Cadence m’explique que le sentiment capté par cet échantillonnage est représentatif d’un thème récurrent dans la vie de son père. « Il a eu plusieurs occasions de faire de la radio pour des stations plus commerciales », explique le rappeur, « mais il refusait de faire quelque compromis que ce soit au chapitre de la musique qu’il ferait jouer ou de sa façon de s’exprimer en ondes. J’ai l’impression qu’il n’a pas pu tenir sa promesse de son vivant et que c’est désormais à moi de le faire. »

Cadence Weapon admet d’emblée que le refus de faire des compromis et de « renier votre personnalité profonde » qui animait son père a laissé une profonde marque sur sa propre personnalité et il garde cet héritage bien vivant depuis son premier album, Breaking Kayfabe, paru en 2006. L’album a été salué par la critique pour ses textes intelligents et pleins d’esprit et ses sonorités expérimentales.

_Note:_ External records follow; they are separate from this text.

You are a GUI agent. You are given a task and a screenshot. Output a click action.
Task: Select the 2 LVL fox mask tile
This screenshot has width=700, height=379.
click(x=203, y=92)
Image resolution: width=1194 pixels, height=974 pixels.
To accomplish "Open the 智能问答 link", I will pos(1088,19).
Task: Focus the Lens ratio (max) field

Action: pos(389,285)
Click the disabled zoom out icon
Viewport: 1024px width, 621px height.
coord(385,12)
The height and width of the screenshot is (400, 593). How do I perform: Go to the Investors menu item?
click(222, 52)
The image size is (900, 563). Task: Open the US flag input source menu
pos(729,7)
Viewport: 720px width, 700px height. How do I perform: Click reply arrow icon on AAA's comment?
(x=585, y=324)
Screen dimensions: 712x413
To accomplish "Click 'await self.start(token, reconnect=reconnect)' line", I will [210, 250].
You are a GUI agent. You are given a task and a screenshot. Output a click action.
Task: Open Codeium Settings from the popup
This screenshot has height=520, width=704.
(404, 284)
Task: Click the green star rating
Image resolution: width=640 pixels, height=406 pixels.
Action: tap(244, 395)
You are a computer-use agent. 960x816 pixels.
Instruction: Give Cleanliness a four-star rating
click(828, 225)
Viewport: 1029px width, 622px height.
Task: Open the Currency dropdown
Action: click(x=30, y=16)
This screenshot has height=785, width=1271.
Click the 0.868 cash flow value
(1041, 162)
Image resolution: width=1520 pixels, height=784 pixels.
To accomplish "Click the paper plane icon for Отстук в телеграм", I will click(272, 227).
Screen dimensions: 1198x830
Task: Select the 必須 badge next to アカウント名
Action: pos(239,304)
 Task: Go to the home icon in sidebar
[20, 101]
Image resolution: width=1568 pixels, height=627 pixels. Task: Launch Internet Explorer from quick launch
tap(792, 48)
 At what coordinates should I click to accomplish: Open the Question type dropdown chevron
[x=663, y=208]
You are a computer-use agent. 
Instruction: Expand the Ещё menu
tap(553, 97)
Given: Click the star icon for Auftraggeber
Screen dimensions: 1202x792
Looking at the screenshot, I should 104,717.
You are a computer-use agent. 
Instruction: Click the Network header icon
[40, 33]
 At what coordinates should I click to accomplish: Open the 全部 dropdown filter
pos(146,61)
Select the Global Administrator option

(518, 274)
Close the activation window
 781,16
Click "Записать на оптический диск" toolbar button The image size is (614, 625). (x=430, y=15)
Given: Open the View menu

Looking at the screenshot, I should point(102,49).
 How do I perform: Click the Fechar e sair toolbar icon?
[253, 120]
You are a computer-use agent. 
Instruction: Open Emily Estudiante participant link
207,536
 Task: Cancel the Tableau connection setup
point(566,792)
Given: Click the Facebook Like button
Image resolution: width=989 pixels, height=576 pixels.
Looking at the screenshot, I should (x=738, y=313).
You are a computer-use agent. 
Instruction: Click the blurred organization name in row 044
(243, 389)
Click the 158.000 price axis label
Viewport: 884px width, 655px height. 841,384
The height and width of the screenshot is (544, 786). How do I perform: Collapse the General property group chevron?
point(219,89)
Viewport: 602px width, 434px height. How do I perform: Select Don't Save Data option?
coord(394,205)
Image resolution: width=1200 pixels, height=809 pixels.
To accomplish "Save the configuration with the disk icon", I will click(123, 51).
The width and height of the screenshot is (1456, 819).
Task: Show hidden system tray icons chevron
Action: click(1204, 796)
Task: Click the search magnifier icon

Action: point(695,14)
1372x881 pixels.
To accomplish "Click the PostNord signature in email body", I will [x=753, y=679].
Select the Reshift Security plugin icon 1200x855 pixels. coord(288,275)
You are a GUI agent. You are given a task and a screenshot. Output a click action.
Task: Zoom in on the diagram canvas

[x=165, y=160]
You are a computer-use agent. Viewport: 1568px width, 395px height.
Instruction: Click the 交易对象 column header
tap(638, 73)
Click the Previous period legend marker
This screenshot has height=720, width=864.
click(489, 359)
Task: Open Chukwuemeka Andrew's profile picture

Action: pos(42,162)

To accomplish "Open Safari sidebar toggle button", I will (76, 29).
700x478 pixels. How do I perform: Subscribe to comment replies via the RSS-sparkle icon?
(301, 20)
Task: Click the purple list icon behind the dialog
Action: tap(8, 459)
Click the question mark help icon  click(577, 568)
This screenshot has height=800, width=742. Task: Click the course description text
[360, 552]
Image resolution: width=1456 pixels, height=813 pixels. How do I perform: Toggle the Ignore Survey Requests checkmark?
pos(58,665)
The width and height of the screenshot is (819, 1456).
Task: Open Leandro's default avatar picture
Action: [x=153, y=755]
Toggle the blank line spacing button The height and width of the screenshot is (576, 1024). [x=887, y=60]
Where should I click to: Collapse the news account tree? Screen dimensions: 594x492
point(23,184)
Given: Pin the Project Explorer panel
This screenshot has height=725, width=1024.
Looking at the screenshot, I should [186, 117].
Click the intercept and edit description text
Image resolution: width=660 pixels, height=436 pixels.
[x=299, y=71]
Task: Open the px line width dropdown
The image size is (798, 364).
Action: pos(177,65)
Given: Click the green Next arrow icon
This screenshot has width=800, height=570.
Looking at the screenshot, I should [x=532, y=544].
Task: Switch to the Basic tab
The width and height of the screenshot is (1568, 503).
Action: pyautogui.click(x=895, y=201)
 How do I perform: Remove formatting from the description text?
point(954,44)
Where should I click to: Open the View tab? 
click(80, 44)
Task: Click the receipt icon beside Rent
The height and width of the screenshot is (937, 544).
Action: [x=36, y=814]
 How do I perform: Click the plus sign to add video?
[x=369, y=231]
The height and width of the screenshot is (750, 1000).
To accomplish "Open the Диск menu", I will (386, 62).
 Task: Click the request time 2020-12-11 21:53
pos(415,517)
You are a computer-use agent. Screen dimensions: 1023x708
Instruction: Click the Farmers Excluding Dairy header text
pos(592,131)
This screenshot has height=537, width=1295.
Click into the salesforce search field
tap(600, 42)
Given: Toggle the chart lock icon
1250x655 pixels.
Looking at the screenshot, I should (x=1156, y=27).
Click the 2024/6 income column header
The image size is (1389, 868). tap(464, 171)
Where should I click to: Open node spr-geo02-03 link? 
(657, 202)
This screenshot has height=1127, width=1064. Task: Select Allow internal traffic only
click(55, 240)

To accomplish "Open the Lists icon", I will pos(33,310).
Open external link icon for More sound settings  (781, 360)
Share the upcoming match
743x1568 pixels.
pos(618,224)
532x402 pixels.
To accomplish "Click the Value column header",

Ces éléments sont plus présents que jamais sur ce nouvel album, son premier depuis Hope in Dirt City, paru en 2012. Vous y entendrez des « flows » phénoménaux et des beats atypiques colossaux sur chacune des 12 pièces que propose l’album. Quand on lui demande pourquoi ces six années d’absence, il répond simplement qu’il n’a jamais ressenti la pression de constamment lancer de la nouvelle musique. Il n’a pas chômé pour autant, puisqu’il a écrit un recueil de poésie — Magnetic Days —, animé des rencontres de poésie hebdomadaires et mensuelles et donné des prestations en tant que DJ environ quinze fois par mois à Montréal, où il a habité entre son départ d’Edmonton et son déménagement à Toronto.

Oh ! et il a également écrit environ une centaine de chansons en quatre ans. « C’est un truc très cathartique pour moi », dit-il du processus de création. « J’ai simplement besoin d’enregistrer quelques chansons chaque mois pour être heureux. J’aime avoir des idées et me laisser porter par la musique. »

« Avec Cadence Weapon, c’est très simple : attendez-vous à l’inattendu. »

Tout au long de cet album de l’ex-poète officiel de la ville d’Edmonton, il traite du consumérisme effréné, de la vie en tant qu’homme noir au Canada, du marché immobilier déchaîné de la Ville Reine et de microagressions. Rien de bien léger, de toute évidence, mais Cadence Weapon est également conscient que les gens ne veulent pas se faire noyer dans la rhétorique et la polémique. Il affirme avoir trouvé un moyen de faire passer la pilule.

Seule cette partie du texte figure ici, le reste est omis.